**What to produce:**
Retype the data exactly, leaving nothing out.

[Collected data entries]
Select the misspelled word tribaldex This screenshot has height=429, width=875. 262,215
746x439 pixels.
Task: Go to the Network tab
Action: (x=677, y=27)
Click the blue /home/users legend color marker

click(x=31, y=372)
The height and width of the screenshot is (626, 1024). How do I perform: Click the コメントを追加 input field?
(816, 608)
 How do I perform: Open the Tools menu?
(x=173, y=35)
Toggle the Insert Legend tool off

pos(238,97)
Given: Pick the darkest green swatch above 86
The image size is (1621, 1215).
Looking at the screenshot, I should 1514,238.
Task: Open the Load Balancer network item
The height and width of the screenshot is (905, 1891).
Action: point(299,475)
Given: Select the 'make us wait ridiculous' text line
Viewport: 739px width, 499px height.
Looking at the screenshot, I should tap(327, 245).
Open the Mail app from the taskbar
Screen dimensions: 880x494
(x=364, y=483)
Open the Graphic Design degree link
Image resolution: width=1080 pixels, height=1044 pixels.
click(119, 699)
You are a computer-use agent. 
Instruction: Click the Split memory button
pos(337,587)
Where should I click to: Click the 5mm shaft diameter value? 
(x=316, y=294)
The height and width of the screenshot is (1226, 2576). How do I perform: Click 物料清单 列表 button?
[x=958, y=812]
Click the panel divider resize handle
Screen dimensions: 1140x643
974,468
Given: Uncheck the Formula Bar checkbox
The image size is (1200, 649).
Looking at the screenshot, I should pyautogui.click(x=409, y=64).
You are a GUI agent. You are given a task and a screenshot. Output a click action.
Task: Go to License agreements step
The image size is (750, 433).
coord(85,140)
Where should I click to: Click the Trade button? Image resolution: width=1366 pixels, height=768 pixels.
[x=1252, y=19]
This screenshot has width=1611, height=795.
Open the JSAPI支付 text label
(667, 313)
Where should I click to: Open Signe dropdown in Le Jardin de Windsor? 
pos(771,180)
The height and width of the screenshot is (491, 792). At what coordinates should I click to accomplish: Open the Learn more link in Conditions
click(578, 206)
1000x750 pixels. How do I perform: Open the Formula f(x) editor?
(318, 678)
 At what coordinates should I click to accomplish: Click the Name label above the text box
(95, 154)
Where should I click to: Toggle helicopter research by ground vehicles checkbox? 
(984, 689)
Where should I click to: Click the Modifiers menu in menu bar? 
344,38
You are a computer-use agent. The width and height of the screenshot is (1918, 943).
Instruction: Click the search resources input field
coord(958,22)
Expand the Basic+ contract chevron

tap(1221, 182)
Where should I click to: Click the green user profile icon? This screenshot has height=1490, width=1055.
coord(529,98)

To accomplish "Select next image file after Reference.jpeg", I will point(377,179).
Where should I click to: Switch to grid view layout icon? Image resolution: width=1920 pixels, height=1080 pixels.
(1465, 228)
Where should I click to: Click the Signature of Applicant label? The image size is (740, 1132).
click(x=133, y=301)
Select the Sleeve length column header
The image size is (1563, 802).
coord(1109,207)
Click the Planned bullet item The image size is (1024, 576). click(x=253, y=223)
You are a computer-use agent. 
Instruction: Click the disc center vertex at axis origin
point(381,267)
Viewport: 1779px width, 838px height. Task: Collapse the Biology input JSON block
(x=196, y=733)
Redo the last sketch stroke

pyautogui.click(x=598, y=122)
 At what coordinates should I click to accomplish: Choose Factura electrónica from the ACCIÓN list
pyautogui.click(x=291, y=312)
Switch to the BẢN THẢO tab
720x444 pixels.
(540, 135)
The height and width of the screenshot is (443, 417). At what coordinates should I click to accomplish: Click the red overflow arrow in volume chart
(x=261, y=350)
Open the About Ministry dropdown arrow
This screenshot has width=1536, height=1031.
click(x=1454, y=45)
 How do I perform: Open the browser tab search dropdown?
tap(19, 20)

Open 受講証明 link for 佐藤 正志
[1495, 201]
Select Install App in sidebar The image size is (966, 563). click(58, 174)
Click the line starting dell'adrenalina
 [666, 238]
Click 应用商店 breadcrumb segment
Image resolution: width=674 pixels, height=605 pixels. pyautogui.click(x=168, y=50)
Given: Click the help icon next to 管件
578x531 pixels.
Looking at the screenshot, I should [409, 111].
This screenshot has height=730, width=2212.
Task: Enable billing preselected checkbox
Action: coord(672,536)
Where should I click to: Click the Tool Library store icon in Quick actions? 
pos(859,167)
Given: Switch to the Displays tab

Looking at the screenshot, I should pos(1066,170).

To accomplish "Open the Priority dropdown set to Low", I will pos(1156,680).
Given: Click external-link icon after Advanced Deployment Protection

**Task result:**
Select the misspelled word tribaldex This screenshot has height=429, width=875. 262,215
746x439 pixels.
Task: Go to the Network tab
Action: (x=677, y=27)
Click the blue /home/users legend color marker

click(x=31, y=372)
The height and width of the screenshot is (626, 1024). How do I perform: Click the コメントを追加 input field?
(816, 608)
 How do I perform: Open the Tools menu?
(x=173, y=35)
Toggle the Insert Legend tool off

pos(238,97)
Given: Pick the darkest green swatch above 86
The image size is (1621, 1215).
Looking at the screenshot, I should 1514,238.
Task: Open the Load Balancer network item
The height and width of the screenshot is (905, 1891).
Action: point(299,475)
Given: Select the 'make us wait ridiculous' text line
Viewport: 739px width, 499px height.
Looking at the screenshot, I should tap(327, 245).
Open the Mail app from the taskbar
Screen dimensions: 880x494
(x=364, y=483)
Open the Graphic Design degree link
Image resolution: width=1080 pixels, height=1044 pixels.
click(119, 699)
You are a computer-use agent. 
Instruction: Click the Split memory button
pos(337,587)
Where should I click to: Click the 5mm shaft diameter value? 
(x=316, y=294)
The height and width of the screenshot is (1226, 2576). How do I perform: Click 物料清单 列表 button?
[x=958, y=812]
Click the panel divider resize handle
Screen dimensions: 1140x643
974,468
Given: Uncheck the Formula Bar checkbox
The image size is (1200, 649).
Looking at the screenshot, I should pyautogui.click(x=409, y=64).
You are a GUI agent. You are given a task and a screenshot. Output a click action.
Task: Go to License agreements step
The image size is (750, 433).
coord(85,140)
Where should I click to: Click the Trade button? Image resolution: width=1366 pixels, height=768 pixels.
[x=1252, y=19]
This screenshot has width=1611, height=795.
Open the JSAPI支付 text label
(667, 313)
Where should I click to: Open Signe dropdown in Le Jardin de Windsor? 
pos(771,180)
The height and width of the screenshot is (491, 792). At what coordinates should I click to accomplish: Open the Learn more link in Conditions
click(578, 206)
1000x750 pixels. How do I perform: Open the Formula f(x) editor?
(318, 678)
 At what coordinates should I click to accomplish: Click the Name label above the text box
(95, 154)
Where should I click to: Toggle helicopter research by ground vehicles checkbox? 
(984, 689)
Where should I click to: Click the Modifiers menu in menu bar? 
344,38
You are a computer-use agent. The width and height of the screenshot is (1918, 943).
Instruction: Click the search resources input field
coord(958,22)
Expand the Basic+ contract chevron

tap(1221, 182)
Where should I click to: Click the green user profile icon? This screenshot has height=1490, width=1055.
coord(529,98)

To accomplish "Select next image file after Reference.jpeg", I will point(377,179).
Where should I click to: Switch to grid view layout icon? Image resolution: width=1920 pixels, height=1080 pixels.
(1465, 228)
Where should I click to: Click the Signature of Applicant label? The image size is (740, 1132).
click(x=133, y=301)
Select the Sleeve length column header
The image size is (1563, 802).
coord(1109,207)
Click the Planned bullet item The image size is (1024, 576). click(x=253, y=223)
You are a computer-use agent. 
Instruction: Click the disc center vertex at axis origin
point(381,267)
Viewport: 1779px width, 838px height. Task: Collapse the Biology input JSON block
(x=196, y=733)
Redo the last sketch stroke

pyautogui.click(x=598, y=122)
 At what coordinates should I click to accomplish: Choose Factura electrónica from the ACCIÓN list
pyautogui.click(x=291, y=312)
Switch to the BẢN THẢO tab
720x444 pixels.
(540, 135)
The height and width of the screenshot is (443, 417). At what coordinates should I click to accomplish: Click the red overflow arrow in volume chart
(x=261, y=350)
Open the About Ministry dropdown arrow
This screenshot has width=1536, height=1031.
click(x=1454, y=45)
 How do I perform: Open the browser tab search dropdown?
tap(19, 20)

Open 受講証明 link for 佐藤 正志
[1495, 201]
Select Install App in sidebar The image size is (966, 563). click(58, 174)
Click the line starting dell'adrenalina
 [666, 238]
Click 应用商店 breadcrumb segment
Image resolution: width=674 pixels, height=605 pixels. pyautogui.click(x=168, y=50)
Given: Click the help icon next to 管件
578x531 pixels.
Looking at the screenshot, I should [409, 111].
This screenshot has height=730, width=2212.
Task: Enable billing preselected checkbox
Action: coord(672,536)
Where should I click to: Click the Tool Library store icon in Quick actions? 
pos(859,167)
Given: Switch to the Displays tab

Looking at the screenshot, I should pos(1066,170).

To accomplish "Open the Priority dropdown set to Low", I will pos(1156,680).
Given: Click external-link icon after Advanced Deployment Protection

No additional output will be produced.